Adapun acauan itu didapat dari pengalaman membaca  teks-teks lain dalam sistem konvensi kesastraan. Dengan demikian suatu sajak (baca: karya sastra) baru bermakna penuh dalam hubungannya atau pertentangannya dengan karya sastra lain. Karya sastra lain yang menunjukkan hubungan antar teks yang menjadi acuannya disebut hipogram (hypogram). Dalam hubungan antar teks tersebut terdapat dua hal yang dikemukakan oleh Riffaterre (1978: 5), yaitu:7 (1) ekspansi (expansion), dan (2) konversi (conversion).
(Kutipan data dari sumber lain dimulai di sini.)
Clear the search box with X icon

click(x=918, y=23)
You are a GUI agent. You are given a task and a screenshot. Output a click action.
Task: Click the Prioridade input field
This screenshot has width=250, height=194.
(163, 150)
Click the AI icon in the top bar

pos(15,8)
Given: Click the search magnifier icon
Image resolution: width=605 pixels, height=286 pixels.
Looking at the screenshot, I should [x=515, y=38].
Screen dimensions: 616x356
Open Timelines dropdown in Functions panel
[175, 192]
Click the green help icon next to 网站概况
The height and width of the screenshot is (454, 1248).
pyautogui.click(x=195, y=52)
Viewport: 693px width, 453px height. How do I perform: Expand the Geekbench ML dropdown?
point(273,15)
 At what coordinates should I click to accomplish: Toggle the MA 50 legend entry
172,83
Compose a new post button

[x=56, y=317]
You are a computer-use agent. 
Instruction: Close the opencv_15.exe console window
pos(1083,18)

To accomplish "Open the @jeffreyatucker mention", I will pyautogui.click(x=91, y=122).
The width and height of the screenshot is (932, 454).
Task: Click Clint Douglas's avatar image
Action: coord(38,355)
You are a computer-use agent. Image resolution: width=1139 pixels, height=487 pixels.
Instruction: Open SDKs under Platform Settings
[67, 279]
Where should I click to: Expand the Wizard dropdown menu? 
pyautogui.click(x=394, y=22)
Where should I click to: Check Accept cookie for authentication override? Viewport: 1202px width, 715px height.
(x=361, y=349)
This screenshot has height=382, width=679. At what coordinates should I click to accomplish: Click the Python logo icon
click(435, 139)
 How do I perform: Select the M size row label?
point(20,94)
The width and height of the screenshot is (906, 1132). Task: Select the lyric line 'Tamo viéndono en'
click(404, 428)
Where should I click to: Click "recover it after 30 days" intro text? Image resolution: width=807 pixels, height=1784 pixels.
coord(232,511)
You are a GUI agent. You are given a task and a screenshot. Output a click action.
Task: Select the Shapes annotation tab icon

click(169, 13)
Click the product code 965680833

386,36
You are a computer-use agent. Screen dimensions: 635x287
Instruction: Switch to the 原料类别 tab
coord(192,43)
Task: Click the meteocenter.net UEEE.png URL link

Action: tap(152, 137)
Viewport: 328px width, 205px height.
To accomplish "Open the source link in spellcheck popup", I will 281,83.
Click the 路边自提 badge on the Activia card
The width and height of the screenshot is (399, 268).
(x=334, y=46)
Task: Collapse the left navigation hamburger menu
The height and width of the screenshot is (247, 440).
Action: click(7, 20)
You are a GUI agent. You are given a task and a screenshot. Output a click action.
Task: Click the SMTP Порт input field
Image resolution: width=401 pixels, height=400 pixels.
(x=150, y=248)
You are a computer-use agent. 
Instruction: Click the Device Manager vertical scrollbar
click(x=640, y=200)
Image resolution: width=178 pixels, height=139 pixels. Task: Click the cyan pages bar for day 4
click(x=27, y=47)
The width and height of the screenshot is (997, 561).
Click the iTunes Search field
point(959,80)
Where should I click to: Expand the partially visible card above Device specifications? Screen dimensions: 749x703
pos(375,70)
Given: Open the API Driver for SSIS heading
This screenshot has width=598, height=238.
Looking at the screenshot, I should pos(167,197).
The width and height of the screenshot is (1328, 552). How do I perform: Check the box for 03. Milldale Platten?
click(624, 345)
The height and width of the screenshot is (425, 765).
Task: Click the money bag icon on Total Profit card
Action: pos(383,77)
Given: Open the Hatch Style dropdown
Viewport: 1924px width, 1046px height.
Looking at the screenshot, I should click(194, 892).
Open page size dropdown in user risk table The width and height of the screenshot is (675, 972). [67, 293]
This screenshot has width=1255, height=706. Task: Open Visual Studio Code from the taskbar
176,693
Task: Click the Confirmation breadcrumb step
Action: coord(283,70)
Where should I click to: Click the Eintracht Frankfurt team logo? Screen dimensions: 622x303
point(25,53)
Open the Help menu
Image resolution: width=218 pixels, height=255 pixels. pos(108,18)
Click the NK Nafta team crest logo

Ekspansi adalah perluasan atau pengembangan dari hipogram, sedangkan konversi adalah pemutar balikan hipogram atau matriksnya. Di samping itu, Partini Sardjono (l986: 63) menambah dua hal yang telah dikemukakan oleh Riffaterre tersebut, yaitu: (3) modifikasi (modification) atau pengubahan, dan (4) ekserp (exerpt). Lebih lanjut Partini Sardjono menjelaskan bahwa modifikasi biasanya merupakan manipulasi pada tataran linguistik, yaitu manipulasi kata atau urutan kata dalam kalimat; pada tataran kesastraan ialah manipulasi tokoh (protagonis) atau plot cerita. Ekserp artinya intisari suatu unsur atau episode dari hipogram.
Menurut teori interteks, pembacaan yang berhasil justru apabila didasarkan atas pemahaman terhadap karya-karya terdahulu. Oleh karena itulah, secara praktis aktivitas interteks terjadi melalui dua cara yaitu : (a) membaca dua teks atau lebih secara berdampingan pada saat yang sama, (b) hanya membaca sebuah teks tetapi dilatarbelakangi oleh teks-teks yang lain yang sudah pernah dibaca sebelumnya.
Dalam hal hubungan sejarah antarteks itu, perlu diperhatikan prinsip intertektualitas. Hal ini ditunjukkan oleh Rifaterre dalam bukunya Semiotics of Poetry (1978) bahwa sajak baru bermakna penuh dalam hubungannya dengan sajak lain. Hubungan ini dapat berupa persamaan atau pertentangan. Selanjutnya dkatakan Rifaterre (1978:11,23) bahwa sajak (teks sastra) yang menjadi latar karya sastra sesudahnya itu itu disebut hipogram (Pradopo 2005: 167).
Julia Kristeva (dalam Culler, 1977:139) menegaskan bahwa setiap teks itu merupakan penyerapan atau transformasi teks-teks lain. Sebuah sajak itu merupakan penyerapan dan tranformasi hipogramnya. Dengan ungkapan lain, bagi Kristeva, masuknya teks ke dalam teks lain adalah hal yang biasa terjadi dalam karya sastra, sebab pada hakikatnya suatu teks merupakan bentuk absorsi dan transformasi dari sejumlah teks lain, sehingga terlihat sebagai suatu mozaik (Ali Imron: 2005:80).
Dalam realitasnya, karya sastra yang muncul kemudian ada yang bersifat menentang gagasan atau ide sentral hipogramnya, ada yang justru menguatkan atau mendukung, namun ada juga yang memperbarui gagasan yang ada dalam hipogram. Prinsip intertekstual merupakan salah satu sarana pemberian makna terhadap sebuah teks sastra (sajak). Hal ini mengingat bahwa sastrawan itu selalu menanggapi teks-teks lain yang ditulis sebelumnya. Dalam meanggapiteks itu penyair mempunyai pikiran-pikiran, gagasan-gagasan, dan konsep estetik sendiri yang ditentukan oleh horizon harapannya, yaitu pemikiran-pemikiran, konsep estetik, dan pengetahuan tentang sastra yang dimilikinya. Semuanya itu ditentukan oleh pengetahuan yang didapat olehnya yang tak terlepas dari pandangan-pandangan dunia dan kondisi serta situasi zamannya.